# [DIRECTIVE A]
Summarize the Afghan peace talks commentary in two sentences.

# [TEXT PASSAGE]
◇ ◇ ◇ ◇

Afghan Talks: A Delicate Moment

Dispatches From The Edge

Conn Hallinan

Sept 17, 2010

Peace talks involving the Taliban and its allies are apparently underway, according to the Asia Times (AT), and from most accounts a deal appears doable. AT’s Pakistan bureau chief Syed Saleem Shahzad reported Sept. 11 and 15th that, under the auspices of the Pakistan military and intelligence services, “serious negotiations” were taking place, with Saudi Arabia serving as the go-between to the U.S.

That the antagonists are looking for a way out of the nine-year war is not surprising, given the deterioration of the security situation in Afghanistan and the rising tide of opposition in Europe and the U.S. to continuing the war. What is surprising is that at the same time as there looks to be a possible diplomatic breakthrough, the U.S. has launched a major military operation in Kandahar.

Is the new offensive a cover for the secret talks or an effort by the U.S. military to derail any possibility of serious negotiations?

◇ ◇ ◇ ◇

[Items listed in a dataset]

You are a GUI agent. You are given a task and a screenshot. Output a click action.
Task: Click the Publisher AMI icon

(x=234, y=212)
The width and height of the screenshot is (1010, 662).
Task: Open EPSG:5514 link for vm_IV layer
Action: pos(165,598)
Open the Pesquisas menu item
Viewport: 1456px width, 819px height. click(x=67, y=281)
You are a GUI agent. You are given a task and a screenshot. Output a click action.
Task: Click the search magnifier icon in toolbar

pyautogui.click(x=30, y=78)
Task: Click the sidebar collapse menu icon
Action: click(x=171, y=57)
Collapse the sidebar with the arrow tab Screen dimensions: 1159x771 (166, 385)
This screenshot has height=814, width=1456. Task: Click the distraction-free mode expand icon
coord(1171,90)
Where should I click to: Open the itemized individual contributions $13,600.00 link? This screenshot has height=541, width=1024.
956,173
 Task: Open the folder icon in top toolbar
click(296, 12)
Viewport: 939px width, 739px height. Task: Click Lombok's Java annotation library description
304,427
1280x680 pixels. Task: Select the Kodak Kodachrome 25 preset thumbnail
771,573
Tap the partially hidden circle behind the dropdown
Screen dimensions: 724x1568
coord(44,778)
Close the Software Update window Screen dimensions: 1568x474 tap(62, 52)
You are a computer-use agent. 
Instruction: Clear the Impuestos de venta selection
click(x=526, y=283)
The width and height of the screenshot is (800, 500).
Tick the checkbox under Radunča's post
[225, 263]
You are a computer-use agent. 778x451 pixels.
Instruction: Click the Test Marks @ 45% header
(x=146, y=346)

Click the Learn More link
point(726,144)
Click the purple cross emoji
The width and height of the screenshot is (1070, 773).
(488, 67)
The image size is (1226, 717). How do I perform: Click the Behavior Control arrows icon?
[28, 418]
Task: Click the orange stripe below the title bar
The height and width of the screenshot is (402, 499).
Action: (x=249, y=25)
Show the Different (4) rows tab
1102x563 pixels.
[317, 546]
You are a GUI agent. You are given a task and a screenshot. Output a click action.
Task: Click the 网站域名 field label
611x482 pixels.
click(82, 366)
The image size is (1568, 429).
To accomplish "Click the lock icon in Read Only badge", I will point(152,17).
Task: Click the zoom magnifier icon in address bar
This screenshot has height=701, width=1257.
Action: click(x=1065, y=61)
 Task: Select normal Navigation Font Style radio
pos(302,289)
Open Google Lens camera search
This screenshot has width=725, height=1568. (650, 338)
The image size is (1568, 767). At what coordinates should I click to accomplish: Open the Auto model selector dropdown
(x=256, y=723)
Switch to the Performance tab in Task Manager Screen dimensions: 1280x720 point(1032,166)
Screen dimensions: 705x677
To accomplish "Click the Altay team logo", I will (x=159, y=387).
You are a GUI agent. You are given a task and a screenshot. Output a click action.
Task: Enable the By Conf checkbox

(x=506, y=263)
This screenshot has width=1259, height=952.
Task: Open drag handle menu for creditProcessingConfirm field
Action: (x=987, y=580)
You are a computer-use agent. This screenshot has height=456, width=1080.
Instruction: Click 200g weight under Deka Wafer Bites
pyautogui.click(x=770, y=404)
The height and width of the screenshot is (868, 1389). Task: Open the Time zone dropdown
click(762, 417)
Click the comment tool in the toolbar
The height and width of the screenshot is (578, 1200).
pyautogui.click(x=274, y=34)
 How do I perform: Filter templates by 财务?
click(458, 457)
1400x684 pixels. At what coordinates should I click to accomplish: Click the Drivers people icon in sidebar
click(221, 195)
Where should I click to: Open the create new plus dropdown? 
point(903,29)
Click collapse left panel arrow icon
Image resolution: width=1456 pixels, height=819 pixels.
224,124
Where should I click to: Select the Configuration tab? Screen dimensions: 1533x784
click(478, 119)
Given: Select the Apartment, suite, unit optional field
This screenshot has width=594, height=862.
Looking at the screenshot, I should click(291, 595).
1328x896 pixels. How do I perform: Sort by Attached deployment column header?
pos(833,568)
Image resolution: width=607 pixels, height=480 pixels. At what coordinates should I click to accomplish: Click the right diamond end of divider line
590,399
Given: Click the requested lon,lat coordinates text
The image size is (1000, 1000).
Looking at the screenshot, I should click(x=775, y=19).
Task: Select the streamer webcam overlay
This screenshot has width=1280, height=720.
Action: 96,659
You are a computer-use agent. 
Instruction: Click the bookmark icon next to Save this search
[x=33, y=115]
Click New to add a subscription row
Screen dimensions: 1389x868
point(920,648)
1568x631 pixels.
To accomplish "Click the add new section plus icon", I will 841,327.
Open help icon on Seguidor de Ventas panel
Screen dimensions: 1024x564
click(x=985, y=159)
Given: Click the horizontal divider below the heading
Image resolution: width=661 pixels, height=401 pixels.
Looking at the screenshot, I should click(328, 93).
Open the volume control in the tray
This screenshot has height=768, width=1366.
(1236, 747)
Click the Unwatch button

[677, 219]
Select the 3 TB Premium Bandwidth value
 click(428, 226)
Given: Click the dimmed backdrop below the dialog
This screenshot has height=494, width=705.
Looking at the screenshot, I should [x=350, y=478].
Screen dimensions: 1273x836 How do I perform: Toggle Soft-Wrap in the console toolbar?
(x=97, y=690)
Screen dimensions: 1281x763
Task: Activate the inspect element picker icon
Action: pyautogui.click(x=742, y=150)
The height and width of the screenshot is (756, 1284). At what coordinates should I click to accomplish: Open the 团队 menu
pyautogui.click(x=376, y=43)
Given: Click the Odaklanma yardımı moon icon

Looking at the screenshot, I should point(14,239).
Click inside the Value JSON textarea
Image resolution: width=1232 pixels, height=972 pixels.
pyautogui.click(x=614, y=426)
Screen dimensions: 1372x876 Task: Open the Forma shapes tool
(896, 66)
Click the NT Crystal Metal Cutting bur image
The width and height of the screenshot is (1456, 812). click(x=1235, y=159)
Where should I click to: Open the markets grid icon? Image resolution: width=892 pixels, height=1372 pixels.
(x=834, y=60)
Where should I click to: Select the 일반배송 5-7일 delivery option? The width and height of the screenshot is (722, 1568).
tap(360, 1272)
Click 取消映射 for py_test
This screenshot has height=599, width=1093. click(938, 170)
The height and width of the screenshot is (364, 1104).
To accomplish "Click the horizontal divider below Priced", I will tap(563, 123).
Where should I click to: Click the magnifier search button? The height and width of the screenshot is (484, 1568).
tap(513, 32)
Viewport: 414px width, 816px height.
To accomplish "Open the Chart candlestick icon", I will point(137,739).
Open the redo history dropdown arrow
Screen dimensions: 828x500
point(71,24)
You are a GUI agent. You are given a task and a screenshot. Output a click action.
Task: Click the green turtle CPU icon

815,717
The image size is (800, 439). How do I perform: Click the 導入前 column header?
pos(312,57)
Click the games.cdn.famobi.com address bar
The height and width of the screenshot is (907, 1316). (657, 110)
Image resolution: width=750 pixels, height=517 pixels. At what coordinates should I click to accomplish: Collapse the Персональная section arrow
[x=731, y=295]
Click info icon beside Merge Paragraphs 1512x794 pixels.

◇ ◇ ◇ ◇

# [DIRECTIVE B]
Write out the rows word for word, starting with the first line of the rows and going on through the line with "Action: pos(165,598)".

# [WRITTEN SOLUTION A]
According to the Asia Times, peace talks involving the Taliban and its allies appear to be underway under the auspices of Pakistan's military and intelligence services, with Saudi Arabia acting as go-between to the U.S. Yet even as a diplomatic breakthrough looks possible, the U.S. has launched a major military operation in Kandahar, which raises the question of whether the offensive covers the talks or aims to derail them.

# [WRITTEN SOLUTION B]
You are a GUI agent. You are given a task and a screenshot. Output a click action.
Task: Click the Publisher AMI icon

(x=234, y=212)
The width and height of the screenshot is (1010, 662).
Task: Open EPSG:5514 link for vm_IV layer
Action: pos(165,598)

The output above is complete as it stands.